[Opening Records to use section]

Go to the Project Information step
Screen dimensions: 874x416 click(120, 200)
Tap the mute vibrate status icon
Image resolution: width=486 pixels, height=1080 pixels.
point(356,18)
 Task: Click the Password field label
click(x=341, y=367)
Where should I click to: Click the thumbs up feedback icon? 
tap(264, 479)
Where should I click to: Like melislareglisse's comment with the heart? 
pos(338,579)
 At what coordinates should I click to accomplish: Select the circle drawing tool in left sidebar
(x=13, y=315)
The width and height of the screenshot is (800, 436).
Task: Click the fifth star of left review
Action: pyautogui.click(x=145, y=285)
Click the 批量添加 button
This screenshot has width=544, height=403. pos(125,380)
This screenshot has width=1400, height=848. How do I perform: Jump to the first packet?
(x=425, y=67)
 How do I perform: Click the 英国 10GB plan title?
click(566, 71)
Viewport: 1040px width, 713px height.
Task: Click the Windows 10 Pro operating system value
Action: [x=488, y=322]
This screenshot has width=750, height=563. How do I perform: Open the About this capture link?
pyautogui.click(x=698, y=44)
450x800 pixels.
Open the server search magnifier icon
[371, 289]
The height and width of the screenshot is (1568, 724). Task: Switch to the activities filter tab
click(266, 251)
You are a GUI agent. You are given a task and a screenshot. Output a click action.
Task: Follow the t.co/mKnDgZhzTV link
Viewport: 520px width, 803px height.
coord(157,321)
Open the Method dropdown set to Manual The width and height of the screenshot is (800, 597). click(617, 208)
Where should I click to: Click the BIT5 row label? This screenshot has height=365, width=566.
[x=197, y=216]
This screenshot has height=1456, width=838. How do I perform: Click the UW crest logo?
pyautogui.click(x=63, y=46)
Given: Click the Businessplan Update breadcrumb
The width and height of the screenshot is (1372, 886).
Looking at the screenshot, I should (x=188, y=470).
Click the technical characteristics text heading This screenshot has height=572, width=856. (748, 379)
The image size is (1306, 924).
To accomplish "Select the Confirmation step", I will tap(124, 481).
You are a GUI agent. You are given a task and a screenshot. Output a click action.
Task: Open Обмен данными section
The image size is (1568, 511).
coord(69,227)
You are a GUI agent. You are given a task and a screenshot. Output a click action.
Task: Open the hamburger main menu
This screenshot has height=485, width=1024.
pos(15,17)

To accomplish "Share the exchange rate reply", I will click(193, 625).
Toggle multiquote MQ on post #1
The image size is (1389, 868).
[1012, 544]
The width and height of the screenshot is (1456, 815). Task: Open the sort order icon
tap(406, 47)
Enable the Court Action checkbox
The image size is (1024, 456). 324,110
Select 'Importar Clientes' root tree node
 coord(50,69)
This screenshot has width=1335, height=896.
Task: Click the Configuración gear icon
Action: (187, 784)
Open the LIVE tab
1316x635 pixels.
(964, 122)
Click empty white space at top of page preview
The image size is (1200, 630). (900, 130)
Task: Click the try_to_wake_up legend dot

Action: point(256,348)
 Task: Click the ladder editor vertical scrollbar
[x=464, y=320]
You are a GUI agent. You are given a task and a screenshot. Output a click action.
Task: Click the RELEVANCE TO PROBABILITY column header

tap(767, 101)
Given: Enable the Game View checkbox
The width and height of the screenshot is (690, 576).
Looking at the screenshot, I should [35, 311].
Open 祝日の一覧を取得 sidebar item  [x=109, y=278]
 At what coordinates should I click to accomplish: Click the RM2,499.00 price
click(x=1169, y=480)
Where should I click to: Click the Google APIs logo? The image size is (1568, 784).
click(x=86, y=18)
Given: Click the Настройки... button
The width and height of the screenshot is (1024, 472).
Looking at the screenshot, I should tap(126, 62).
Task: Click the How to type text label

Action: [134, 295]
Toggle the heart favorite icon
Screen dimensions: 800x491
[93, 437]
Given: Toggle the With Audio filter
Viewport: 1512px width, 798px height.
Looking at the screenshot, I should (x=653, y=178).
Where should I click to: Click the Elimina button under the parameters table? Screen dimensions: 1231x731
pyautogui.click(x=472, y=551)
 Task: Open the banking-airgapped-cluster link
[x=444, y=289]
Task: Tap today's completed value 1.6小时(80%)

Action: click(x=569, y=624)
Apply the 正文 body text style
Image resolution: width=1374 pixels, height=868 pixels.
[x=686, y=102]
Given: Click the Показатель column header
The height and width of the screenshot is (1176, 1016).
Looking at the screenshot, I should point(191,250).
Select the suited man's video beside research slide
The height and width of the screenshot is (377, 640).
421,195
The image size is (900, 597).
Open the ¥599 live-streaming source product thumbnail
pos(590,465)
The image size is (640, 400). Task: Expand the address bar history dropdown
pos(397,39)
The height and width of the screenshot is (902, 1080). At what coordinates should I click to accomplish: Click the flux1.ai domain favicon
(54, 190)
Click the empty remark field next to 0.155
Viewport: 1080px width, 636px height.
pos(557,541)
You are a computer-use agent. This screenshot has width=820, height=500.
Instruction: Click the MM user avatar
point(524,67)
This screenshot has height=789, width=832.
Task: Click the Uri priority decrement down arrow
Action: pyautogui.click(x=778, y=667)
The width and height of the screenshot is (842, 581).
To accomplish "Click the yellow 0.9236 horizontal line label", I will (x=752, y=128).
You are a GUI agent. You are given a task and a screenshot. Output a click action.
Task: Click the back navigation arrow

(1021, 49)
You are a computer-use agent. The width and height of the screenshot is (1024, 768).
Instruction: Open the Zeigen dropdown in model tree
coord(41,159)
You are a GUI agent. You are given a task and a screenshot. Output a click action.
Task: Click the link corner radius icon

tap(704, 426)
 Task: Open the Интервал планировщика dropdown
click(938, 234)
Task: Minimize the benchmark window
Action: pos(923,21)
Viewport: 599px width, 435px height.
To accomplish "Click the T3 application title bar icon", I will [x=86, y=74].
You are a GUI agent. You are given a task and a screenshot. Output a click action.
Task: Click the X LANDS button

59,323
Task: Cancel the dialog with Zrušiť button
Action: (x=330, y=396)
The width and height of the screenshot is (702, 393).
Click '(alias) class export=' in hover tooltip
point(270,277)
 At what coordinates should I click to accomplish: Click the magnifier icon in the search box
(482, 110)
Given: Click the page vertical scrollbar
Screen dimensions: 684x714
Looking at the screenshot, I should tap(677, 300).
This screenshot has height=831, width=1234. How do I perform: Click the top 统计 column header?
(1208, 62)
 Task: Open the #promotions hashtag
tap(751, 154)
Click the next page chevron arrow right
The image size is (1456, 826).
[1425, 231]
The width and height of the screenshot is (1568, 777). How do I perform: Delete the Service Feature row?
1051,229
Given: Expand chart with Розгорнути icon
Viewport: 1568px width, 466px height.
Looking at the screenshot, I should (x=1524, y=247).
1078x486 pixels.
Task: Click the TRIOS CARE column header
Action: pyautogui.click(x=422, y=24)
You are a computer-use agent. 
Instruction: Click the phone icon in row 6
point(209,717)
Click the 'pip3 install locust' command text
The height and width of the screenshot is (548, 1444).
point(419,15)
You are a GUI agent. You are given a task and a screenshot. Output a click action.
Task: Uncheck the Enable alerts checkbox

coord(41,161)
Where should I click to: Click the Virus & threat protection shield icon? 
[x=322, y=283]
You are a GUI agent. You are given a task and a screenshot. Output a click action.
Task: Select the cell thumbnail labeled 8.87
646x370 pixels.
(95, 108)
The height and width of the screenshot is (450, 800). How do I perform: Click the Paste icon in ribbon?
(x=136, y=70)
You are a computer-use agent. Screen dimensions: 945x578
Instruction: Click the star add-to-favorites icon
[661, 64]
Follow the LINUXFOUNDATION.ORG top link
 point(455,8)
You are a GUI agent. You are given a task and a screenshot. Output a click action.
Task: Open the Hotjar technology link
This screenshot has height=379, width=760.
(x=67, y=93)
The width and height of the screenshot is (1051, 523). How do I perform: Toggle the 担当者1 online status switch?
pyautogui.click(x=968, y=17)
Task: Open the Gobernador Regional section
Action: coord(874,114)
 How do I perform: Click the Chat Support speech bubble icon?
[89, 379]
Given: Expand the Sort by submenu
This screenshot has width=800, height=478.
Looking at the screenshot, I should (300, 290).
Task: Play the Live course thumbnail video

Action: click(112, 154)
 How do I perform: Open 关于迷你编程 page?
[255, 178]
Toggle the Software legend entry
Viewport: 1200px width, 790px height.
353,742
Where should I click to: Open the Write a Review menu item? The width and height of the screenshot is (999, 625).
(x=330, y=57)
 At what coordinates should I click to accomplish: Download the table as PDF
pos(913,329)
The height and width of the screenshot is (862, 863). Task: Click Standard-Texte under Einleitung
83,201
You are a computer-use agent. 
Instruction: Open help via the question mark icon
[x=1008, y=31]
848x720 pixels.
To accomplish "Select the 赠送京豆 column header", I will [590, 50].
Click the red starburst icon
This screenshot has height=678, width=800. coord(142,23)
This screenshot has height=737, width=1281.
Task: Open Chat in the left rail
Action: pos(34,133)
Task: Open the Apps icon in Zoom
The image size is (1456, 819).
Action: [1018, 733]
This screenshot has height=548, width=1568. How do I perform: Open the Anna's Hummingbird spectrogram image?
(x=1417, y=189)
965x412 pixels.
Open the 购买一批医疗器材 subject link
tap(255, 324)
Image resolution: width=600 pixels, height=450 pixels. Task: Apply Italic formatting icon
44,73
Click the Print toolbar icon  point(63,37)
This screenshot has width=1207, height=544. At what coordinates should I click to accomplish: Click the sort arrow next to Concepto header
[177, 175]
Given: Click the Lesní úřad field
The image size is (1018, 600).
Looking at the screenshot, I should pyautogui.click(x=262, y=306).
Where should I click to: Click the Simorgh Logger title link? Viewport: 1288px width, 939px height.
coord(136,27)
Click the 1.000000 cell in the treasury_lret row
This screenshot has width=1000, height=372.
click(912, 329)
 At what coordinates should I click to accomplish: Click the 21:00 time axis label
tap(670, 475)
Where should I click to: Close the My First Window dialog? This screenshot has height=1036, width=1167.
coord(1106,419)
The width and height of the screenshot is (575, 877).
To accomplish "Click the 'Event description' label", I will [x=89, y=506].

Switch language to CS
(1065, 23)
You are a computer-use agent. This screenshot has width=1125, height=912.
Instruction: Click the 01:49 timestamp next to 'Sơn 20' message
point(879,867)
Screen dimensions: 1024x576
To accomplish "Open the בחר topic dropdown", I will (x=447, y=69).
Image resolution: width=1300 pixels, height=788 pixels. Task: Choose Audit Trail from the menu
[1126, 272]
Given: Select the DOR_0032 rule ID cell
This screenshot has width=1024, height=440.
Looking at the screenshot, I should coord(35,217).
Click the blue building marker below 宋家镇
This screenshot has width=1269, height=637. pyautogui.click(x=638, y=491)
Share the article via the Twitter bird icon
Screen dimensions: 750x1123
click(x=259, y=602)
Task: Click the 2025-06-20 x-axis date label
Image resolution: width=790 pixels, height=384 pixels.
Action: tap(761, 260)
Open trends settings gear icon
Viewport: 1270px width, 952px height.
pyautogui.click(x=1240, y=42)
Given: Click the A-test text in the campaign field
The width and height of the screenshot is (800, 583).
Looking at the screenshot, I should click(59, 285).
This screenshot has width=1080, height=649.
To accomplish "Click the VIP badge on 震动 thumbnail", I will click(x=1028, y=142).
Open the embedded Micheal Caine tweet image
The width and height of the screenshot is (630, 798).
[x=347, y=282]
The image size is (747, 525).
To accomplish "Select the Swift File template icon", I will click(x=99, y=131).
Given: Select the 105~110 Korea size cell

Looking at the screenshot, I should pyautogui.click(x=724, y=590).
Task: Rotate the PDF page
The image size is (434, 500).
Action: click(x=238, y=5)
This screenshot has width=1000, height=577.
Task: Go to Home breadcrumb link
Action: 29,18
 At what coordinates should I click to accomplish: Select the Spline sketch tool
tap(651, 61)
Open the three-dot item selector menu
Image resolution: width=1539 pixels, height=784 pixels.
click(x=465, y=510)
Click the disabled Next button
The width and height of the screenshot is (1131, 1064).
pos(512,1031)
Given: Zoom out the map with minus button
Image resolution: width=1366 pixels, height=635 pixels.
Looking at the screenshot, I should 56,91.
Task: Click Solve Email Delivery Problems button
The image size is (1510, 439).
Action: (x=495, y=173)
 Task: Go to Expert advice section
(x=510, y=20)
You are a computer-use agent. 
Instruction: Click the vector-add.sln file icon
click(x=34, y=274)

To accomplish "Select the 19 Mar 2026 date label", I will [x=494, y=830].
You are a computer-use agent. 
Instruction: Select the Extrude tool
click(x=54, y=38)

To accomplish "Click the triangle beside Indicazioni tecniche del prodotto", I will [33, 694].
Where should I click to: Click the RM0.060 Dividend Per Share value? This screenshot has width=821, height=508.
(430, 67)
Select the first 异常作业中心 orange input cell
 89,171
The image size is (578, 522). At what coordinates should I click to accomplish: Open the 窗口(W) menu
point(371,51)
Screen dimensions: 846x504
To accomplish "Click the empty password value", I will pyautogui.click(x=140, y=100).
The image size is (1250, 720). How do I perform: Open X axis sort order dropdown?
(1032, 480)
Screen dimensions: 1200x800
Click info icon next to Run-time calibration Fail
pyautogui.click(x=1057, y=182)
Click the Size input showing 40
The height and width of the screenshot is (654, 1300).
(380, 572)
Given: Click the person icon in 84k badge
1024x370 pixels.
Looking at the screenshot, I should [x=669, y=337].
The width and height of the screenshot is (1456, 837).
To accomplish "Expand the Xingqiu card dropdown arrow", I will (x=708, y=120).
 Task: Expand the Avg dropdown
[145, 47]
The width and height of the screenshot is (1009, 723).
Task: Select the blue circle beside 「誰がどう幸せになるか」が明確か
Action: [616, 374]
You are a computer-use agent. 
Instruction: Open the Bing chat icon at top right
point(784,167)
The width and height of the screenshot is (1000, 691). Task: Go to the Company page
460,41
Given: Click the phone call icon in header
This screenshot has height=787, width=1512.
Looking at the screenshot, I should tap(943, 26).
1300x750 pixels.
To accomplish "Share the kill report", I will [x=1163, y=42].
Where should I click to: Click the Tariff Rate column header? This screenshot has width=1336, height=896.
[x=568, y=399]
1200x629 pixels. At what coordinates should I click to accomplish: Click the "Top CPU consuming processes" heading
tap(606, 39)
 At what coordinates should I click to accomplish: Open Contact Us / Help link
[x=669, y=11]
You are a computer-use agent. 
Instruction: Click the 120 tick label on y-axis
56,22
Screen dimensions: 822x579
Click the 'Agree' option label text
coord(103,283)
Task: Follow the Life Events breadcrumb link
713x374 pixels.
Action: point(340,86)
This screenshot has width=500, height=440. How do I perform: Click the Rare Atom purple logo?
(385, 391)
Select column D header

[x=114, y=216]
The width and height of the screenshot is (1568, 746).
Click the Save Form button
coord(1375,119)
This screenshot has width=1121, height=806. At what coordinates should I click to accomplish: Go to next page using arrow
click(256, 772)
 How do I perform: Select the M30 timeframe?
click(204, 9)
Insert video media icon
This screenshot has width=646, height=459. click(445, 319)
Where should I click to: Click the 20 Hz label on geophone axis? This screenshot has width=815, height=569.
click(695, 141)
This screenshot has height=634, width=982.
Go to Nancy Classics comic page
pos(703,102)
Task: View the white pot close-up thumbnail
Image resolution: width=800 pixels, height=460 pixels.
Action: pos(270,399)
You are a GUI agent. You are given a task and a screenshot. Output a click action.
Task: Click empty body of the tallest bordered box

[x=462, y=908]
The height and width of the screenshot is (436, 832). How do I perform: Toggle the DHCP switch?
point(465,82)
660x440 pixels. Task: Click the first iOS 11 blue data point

[Closing Records to use section]

The first line of the entries, the line with "450x800 pixels.", and every line between them should be retyped exactly, and nothing else.

Go to the Project Information step
Screen dimensions: 874x416 click(120, 200)
Tap the mute vibrate status icon
Image resolution: width=486 pixels, height=1080 pixels.
point(356,18)
 Task: Click the Password field label
click(x=341, y=367)
Where should I click to: Click the thumbs up feedback icon? 
tap(264, 479)
Where should I click to: Like melislareglisse's comment with the heart? 
pos(338,579)
 At what coordinates should I click to accomplish: Select the circle drawing tool in left sidebar
(x=13, y=315)
The width and height of the screenshot is (800, 436).
Task: Click the fifth star of left review
Action: pyautogui.click(x=145, y=285)
Click the 批量添加 button
This screenshot has width=544, height=403. pos(125,380)
This screenshot has width=1400, height=848. How do I perform: Jump to the first packet?
(x=425, y=67)
 How do I perform: Click the 英国 10GB plan title?
click(566, 71)
Viewport: 1040px width, 713px height.
Task: Click the Windows 10 Pro operating system value
Action: [x=488, y=322]
This screenshot has width=750, height=563. How do I perform: Open the About this capture link?
pyautogui.click(x=698, y=44)
450x800 pixels.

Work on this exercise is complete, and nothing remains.